■ Work order ■
Please transcribe every record below exactly as it appears.

........

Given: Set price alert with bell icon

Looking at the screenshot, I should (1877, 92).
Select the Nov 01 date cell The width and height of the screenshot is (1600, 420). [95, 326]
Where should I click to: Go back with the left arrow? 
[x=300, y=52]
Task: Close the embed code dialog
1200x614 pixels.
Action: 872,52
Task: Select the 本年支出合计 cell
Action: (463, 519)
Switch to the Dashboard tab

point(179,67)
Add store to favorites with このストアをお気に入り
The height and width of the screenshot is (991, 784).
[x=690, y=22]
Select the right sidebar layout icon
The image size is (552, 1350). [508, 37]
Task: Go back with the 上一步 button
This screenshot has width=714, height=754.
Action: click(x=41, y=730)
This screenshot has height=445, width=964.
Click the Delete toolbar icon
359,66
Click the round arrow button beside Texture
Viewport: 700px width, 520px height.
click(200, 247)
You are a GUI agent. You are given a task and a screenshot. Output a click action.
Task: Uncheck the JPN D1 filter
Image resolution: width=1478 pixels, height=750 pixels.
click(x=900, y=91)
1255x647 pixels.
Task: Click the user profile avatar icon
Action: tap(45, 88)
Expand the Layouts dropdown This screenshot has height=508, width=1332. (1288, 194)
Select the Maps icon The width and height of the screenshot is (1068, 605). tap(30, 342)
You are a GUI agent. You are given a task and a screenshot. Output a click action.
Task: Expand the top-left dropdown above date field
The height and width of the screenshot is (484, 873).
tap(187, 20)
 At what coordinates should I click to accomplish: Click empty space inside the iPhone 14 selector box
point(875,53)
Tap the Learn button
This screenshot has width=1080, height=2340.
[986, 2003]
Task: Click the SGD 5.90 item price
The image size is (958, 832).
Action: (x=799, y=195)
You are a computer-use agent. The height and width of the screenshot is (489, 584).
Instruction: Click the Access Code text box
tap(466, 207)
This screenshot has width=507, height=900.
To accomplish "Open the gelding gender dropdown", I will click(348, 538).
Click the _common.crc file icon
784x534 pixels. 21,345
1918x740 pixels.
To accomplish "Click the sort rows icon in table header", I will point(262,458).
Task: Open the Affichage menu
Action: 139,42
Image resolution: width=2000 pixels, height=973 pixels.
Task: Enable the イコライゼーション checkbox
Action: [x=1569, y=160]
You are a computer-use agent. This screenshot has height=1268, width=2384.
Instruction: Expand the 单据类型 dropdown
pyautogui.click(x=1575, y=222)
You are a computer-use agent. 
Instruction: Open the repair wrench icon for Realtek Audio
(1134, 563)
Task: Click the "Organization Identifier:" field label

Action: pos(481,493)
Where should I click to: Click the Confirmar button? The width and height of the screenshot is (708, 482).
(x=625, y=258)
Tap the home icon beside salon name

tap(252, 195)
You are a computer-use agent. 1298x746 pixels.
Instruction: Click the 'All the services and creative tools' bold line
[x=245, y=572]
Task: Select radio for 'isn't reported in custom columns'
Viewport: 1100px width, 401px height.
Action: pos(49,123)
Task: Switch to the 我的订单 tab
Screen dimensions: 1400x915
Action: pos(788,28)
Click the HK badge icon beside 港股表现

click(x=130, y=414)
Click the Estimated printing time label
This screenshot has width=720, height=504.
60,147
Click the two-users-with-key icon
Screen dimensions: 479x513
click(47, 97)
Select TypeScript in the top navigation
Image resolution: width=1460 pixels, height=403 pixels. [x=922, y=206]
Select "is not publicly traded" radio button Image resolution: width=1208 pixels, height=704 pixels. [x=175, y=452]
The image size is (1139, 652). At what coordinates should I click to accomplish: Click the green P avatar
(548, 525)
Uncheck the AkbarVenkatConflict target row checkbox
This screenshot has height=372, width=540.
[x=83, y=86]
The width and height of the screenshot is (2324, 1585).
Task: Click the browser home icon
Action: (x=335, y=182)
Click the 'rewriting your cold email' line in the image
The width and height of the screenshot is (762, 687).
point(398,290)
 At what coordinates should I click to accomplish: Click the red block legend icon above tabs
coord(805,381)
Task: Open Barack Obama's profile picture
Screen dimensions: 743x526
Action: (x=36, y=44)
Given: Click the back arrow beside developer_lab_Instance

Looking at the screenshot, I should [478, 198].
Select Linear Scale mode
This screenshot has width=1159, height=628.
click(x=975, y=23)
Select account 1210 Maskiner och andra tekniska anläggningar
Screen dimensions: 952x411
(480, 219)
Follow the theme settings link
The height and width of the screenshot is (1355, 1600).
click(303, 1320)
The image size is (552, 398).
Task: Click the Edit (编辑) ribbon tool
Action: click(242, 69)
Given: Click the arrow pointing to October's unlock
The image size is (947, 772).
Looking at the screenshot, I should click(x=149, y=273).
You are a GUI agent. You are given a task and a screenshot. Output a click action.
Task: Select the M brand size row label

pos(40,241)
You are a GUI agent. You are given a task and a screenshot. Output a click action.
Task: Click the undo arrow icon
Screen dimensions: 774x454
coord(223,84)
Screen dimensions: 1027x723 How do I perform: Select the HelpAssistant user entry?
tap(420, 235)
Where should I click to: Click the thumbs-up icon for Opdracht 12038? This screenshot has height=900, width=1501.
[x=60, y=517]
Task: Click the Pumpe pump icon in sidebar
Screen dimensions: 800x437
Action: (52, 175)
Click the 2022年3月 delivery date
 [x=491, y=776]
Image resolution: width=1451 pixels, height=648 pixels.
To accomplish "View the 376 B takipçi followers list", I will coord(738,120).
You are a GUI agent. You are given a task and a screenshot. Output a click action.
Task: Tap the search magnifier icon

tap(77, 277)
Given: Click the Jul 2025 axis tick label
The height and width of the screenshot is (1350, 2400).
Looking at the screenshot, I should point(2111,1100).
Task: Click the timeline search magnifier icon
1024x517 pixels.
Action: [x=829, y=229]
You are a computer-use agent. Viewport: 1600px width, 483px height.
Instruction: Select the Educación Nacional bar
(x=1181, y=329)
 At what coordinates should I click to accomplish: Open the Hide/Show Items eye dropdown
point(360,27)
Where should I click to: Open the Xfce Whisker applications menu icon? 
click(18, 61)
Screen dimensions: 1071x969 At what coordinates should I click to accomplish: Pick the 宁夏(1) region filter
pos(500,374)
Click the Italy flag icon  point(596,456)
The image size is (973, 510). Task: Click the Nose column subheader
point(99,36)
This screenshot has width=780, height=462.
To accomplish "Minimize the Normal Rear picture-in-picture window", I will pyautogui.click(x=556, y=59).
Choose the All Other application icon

........

■ Response ■
Given: Set price alert with bell icon

Looking at the screenshot, I should (1877, 92).
Select the Nov 01 date cell The width and height of the screenshot is (1600, 420). [95, 326]
Where should I click to: Go back with the left arrow? 
[x=300, y=52]
Task: Close the embed code dialog
1200x614 pixels.
Action: 872,52
Task: Select the 本年支出合计 cell
Action: (463, 519)
Switch to the Dashboard tab

point(179,67)
Add store to favorites with このストアをお気に入り
The height and width of the screenshot is (991, 784).
[x=690, y=22]
Select the right sidebar layout icon
The image size is (552, 1350). [508, 37]
Task: Go back with the 上一步 button
This screenshot has width=714, height=754.
Action: click(x=41, y=730)
This screenshot has height=445, width=964.
Click the Delete toolbar icon
359,66
Click the round arrow button beside Texture
Viewport: 700px width, 520px height.
click(200, 247)
You are a GUI agent. You are given a task and a screenshot. Output a click action.
Task: Uncheck the JPN D1 filter
Image resolution: width=1478 pixels, height=750 pixels.
click(x=900, y=91)
1255x647 pixels.
Task: Click the user profile avatar icon
Action: tap(45, 88)
Expand the Layouts dropdown This screenshot has height=508, width=1332. (1288, 194)
Select the Maps icon The width and height of the screenshot is (1068, 605). tap(30, 342)
You are a GUI agent. You are given a task and a screenshot. Output a click action.
Task: Expand the top-left dropdown above date field
The height and width of the screenshot is (484, 873).
tap(187, 20)
 At what coordinates should I click to accomplish: Click empty space inside the iPhone 14 selector box
point(875,53)
Tap the Learn button
This screenshot has width=1080, height=2340.
[986, 2003]
Task: Click the SGD 5.90 item price
The image size is (958, 832).
Action: (x=799, y=195)
You are a computer-use agent. The height and width of the screenshot is (489, 584).
Instruction: Click the Access Code text box
tap(466, 207)
This screenshot has width=507, height=900.
To accomplish "Open the gelding gender dropdown", I will click(348, 538).
Click the _common.crc file icon
784x534 pixels. 21,345
1918x740 pixels.
To accomplish "Click the sort rows icon in table header", I will point(262,458).
Task: Open the Affichage menu
Action: 139,42
Image resolution: width=2000 pixels, height=973 pixels.
Task: Enable the イコライゼーション checkbox
Action: [x=1569, y=160]
You are a computer-use agent. This screenshot has height=1268, width=2384.
Instruction: Expand the 单据类型 dropdown
pyautogui.click(x=1575, y=222)
You are a computer-use agent. 
Instruction: Open the repair wrench icon for Realtek Audio
(1134, 563)
Task: Click the "Organization Identifier:" field label

Action: pos(481,493)
Where should I click to: Click the Confirmar button? The width and height of the screenshot is (708, 482).
(x=625, y=258)
Tap the home icon beside salon name

tap(252, 195)
You are a computer-use agent. 1298x746 pixels.
Instruction: Click the 'All the services and creative tools' bold line
[x=245, y=572]
Task: Select radio for 'isn't reported in custom columns'
Viewport: 1100px width, 401px height.
Action: pos(49,123)
Task: Switch to the 我的订单 tab
Screen dimensions: 1400x915
Action: pos(788,28)
Click the HK badge icon beside 港股表现

click(x=130, y=414)
Click the Estimated printing time label
This screenshot has width=720, height=504.
60,147
Click the two-users-with-key icon
Screen dimensions: 479x513
click(47, 97)
Select TypeScript in the top navigation
Image resolution: width=1460 pixels, height=403 pixels. [x=922, y=206]
Select "is not publicly traded" radio button Image resolution: width=1208 pixels, height=704 pixels. [x=175, y=452]
The image size is (1139, 652). At what coordinates should I click to accomplish: Click the green P avatar
(548, 525)
Uncheck the AkbarVenkatConflict target row checkbox
This screenshot has height=372, width=540.
[x=83, y=86]
The width and height of the screenshot is (2324, 1585).
Task: Click the browser home icon
Action: (x=335, y=182)
Click the 'rewriting your cold email' line in the image
The width and height of the screenshot is (762, 687).
point(398,290)
 At what coordinates should I click to accomplish: Click the red block legend icon above tabs
coord(805,381)
Task: Open Barack Obama's profile picture
Screen dimensions: 743x526
Action: (x=36, y=44)
Given: Click the back arrow beside developer_lab_Instance

Looking at the screenshot, I should [478, 198].
Select Linear Scale mode
This screenshot has width=1159, height=628.
click(x=975, y=23)
Select account 1210 Maskiner och andra tekniska anläggningar
Screen dimensions: 952x411
(480, 219)
Follow the theme settings link
The height and width of the screenshot is (1355, 1600).
click(303, 1320)
The image size is (552, 398).
Task: Click the Edit (编辑) ribbon tool
Action: click(242, 69)
Given: Click the arrow pointing to October's unlock
The image size is (947, 772).
Looking at the screenshot, I should click(x=149, y=273).
You are a GUI agent. You are given a task and a screenshot. Output a click action.
Task: Select the M brand size row label

pos(40,241)
You are a GUI agent. You are given a task and a screenshot. Output a click action.
Task: Click the undo arrow icon
Screen dimensions: 774x454
coord(223,84)
Screen dimensions: 1027x723 How do I perform: Select the HelpAssistant user entry?
tap(420, 235)
Where should I click to: Click the thumbs-up icon for Opdracht 12038? This screenshot has height=900, width=1501.
[x=60, y=517]
Task: Click the Pumpe pump icon in sidebar
Screen dimensions: 800x437
Action: (52, 175)
Click the 2022年3月 delivery date
 [x=491, y=776]
Image resolution: width=1451 pixels, height=648 pixels.
To accomplish "View the 376 B takipçi followers list", I will coord(738,120).
You are a GUI agent. You are given a task and a screenshot. Output a click action.
Task: Tap the search magnifier icon

tap(77, 277)
Given: Click the Jul 2025 axis tick label
The height and width of the screenshot is (1350, 2400).
Looking at the screenshot, I should point(2111,1100).
Task: Click the timeline search magnifier icon
1024x517 pixels.
Action: [x=829, y=229]
You are a computer-use agent. Viewport: 1600px width, 483px height.
Instruction: Select the Educación Nacional bar
(x=1181, y=329)
 At what coordinates should I click to accomplish: Open the Hide/Show Items eye dropdown
point(360,27)
Where should I click to: Open the Xfce Whisker applications menu icon? 
click(18, 61)
Screen dimensions: 1071x969 At what coordinates should I click to accomplish: Pick the 宁夏(1) region filter
pos(500,374)
Click the Italy flag icon  point(596,456)
The image size is (973, 510). Task: Click the Nose column subheader
point(99,36)
This screenshot has width=780, height=462.
To accomplish "Minimize the Normal Rear picture-in-picture window", I will pyautogui.click(x=556, y=59).
Choose the All Other application icon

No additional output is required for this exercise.